The candidate_embedding_id in the JSONL record is an integer index into candidate_embeddings.npy. To retrieve Timothy Lance’s embedding: load the .npy file, index row 4271.
Determinism
L2 is deterministic given the same L1 input, the same embedding model version, and the same office reference set. The composite string templates are fixed. The FAISS index construction is deterministic (flat index, no random initialization). The tier 3 nearest-neighbor search is exact.
If OpenAI updates the weights behind text-embedding-3-large without changing the model name, the vectors change silently. The embedding_model field cannot detect this — it records the API model name, not an internal version hash. In practice, OpenAI has not changed embedding model weights after release. If they do, a full L2 re-run and threshold recalibration is required.
Dependencies
L2 requires an OpenAI API key for embedding generation. L0 and L1 do not — they run entirely offline. This is the first layer that requires network access.

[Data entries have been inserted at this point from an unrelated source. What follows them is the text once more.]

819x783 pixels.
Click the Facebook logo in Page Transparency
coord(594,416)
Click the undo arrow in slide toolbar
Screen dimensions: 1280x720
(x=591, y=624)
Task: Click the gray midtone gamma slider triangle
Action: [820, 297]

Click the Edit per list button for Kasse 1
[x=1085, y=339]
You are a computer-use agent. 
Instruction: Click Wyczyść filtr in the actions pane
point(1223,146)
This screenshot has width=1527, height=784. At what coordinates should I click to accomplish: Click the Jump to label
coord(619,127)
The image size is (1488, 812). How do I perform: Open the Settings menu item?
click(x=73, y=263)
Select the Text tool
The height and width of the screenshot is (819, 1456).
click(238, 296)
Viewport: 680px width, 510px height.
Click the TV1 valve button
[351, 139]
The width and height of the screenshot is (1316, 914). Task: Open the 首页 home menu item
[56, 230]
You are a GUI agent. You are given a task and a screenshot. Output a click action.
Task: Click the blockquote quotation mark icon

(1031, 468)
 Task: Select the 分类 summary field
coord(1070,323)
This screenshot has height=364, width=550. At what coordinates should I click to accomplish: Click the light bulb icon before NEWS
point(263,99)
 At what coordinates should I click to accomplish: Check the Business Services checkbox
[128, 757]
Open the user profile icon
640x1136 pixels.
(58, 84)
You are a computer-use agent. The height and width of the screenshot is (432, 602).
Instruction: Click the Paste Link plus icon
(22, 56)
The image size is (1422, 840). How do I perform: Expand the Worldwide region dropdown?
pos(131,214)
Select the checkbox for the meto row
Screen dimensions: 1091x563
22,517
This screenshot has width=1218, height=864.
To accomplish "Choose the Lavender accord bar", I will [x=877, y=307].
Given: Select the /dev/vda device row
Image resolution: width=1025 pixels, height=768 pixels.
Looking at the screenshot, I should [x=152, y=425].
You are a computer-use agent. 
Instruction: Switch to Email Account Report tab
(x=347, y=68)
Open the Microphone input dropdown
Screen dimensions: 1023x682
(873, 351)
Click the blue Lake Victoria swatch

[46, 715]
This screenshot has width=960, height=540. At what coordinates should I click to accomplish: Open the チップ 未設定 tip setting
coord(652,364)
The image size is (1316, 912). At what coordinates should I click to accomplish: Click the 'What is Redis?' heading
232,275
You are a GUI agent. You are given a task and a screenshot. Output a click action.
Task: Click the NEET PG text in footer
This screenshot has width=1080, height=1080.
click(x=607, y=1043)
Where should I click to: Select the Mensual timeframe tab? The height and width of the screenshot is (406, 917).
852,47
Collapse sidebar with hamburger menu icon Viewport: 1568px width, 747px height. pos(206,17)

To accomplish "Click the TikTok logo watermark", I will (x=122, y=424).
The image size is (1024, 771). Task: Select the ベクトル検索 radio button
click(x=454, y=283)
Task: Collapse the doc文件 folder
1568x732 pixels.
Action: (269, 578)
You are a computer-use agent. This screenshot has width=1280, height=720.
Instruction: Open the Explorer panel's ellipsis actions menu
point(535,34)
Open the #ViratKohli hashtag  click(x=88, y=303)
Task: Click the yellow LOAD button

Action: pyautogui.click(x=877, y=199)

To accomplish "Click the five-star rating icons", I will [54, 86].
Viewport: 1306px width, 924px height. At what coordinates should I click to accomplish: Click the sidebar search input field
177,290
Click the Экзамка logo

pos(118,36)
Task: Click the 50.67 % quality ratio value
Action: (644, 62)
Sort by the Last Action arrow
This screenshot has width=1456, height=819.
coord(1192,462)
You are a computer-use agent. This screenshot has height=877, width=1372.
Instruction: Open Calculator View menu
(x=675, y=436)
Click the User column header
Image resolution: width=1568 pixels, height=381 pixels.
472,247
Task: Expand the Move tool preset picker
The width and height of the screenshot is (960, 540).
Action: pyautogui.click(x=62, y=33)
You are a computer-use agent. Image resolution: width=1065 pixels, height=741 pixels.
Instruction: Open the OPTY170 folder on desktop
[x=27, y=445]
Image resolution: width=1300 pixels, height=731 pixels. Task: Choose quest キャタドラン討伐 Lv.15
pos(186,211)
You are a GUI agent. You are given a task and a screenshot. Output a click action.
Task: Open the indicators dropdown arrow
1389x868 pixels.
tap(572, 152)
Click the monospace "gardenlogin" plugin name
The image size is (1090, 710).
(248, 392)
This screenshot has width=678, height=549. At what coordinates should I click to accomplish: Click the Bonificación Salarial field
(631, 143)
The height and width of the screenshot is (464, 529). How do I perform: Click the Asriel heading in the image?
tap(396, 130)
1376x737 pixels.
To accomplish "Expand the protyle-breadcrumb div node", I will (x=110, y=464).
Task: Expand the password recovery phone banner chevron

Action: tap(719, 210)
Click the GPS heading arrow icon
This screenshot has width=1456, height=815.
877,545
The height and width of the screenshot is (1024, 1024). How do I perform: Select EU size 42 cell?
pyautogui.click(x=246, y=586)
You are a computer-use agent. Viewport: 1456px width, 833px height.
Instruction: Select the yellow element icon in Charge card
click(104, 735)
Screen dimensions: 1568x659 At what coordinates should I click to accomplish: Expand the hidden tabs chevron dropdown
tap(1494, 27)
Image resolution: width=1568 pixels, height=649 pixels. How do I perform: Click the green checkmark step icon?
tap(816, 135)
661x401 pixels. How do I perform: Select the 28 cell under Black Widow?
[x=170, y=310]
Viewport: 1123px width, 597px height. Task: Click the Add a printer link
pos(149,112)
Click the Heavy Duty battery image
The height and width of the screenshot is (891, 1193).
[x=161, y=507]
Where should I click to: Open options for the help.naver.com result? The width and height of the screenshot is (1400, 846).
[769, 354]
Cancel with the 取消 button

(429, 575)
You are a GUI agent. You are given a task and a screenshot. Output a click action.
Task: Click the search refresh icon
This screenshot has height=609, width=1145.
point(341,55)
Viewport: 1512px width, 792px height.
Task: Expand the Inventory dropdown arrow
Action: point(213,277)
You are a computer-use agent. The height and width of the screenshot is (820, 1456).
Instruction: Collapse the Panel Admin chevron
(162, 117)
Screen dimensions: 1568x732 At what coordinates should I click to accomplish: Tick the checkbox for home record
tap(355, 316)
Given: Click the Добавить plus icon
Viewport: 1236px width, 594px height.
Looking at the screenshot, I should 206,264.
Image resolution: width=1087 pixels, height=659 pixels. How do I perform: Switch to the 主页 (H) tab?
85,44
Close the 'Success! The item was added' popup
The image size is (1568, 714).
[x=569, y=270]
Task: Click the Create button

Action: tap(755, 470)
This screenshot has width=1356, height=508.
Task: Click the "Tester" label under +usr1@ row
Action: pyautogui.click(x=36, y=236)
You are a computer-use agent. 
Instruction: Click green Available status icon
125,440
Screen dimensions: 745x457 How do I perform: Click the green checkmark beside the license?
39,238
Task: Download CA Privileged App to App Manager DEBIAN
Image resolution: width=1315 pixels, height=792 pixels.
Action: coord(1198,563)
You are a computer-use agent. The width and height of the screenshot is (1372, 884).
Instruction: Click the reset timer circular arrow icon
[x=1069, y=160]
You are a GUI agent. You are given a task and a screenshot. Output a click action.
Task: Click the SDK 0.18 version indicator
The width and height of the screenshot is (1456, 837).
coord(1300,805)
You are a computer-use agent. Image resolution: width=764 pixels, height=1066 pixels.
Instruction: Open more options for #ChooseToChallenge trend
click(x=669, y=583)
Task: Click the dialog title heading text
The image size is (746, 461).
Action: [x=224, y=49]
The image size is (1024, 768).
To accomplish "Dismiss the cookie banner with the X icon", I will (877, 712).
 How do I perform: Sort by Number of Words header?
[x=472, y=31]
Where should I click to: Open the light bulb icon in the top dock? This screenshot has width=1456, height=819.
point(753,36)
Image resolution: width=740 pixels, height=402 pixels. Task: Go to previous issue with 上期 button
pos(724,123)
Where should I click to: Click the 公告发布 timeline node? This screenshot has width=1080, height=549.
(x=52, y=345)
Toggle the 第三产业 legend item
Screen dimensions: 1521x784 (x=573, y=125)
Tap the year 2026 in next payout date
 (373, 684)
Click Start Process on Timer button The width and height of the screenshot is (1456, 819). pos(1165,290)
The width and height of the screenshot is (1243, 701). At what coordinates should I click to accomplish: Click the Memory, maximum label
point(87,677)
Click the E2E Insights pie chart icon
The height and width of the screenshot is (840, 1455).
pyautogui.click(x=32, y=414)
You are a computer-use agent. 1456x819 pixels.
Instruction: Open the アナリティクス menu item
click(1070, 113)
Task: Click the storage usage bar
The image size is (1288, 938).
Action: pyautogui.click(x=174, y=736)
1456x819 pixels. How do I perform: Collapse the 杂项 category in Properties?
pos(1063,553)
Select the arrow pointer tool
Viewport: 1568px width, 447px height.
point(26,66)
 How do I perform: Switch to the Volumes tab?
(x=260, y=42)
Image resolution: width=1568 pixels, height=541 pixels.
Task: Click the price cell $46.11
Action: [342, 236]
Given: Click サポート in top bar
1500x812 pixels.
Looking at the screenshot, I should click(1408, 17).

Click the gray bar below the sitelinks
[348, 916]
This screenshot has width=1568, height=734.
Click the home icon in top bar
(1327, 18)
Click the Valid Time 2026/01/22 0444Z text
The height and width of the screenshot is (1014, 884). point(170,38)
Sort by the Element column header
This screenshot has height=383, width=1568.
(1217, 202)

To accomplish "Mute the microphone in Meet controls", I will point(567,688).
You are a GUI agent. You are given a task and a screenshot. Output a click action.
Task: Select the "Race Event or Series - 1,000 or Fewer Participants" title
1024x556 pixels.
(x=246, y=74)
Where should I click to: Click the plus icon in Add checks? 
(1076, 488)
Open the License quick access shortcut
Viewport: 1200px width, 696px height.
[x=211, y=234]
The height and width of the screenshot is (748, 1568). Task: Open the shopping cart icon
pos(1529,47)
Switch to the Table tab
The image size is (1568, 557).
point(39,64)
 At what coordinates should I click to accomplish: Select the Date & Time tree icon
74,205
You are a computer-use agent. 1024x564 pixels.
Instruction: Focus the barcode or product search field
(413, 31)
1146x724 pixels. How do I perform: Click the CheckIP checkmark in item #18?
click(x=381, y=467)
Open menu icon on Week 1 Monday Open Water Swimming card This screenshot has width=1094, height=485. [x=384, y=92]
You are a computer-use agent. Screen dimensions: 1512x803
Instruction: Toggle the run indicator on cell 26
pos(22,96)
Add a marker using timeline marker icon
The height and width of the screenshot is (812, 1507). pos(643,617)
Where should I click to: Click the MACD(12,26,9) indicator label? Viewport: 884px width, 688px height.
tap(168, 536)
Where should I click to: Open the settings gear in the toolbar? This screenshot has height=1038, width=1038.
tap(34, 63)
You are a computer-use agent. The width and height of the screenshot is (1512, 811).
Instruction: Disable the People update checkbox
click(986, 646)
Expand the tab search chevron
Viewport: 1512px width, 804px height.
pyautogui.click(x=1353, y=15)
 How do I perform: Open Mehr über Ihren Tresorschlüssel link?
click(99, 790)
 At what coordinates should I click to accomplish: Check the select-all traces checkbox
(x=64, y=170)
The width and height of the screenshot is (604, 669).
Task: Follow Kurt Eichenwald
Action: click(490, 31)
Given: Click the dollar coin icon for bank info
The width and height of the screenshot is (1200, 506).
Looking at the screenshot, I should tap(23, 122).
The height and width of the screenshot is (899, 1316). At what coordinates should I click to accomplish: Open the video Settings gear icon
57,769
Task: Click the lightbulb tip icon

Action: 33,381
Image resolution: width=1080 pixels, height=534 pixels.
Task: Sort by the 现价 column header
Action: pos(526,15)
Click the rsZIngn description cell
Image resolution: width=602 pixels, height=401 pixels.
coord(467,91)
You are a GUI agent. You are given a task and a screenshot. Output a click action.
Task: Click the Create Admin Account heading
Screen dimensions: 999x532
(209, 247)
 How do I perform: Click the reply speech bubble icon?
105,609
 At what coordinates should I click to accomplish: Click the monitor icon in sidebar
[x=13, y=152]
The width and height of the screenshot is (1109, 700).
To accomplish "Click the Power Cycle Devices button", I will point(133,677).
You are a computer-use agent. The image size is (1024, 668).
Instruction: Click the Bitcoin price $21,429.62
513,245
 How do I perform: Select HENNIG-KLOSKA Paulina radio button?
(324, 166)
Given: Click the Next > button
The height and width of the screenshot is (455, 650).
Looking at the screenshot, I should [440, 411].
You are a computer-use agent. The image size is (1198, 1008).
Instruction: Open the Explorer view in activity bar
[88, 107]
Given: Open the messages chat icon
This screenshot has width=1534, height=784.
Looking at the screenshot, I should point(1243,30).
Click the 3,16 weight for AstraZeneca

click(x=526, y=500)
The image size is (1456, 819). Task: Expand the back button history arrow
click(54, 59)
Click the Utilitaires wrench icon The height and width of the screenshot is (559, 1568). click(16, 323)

At prototype scale (200 records), L2 embedding generation takes approximately 3 seconds and costs less than $0.01. At production scale (42 million rows), the cost is approximately $300 and the wall-clock time depends on API throughput (typically 3,000 embeddings per minute with batching, yielding ~10 days for the full corpus). Embeddings are computed once per L1 record and cached — re-running L3 or L4 does not re-invoke the embedding API.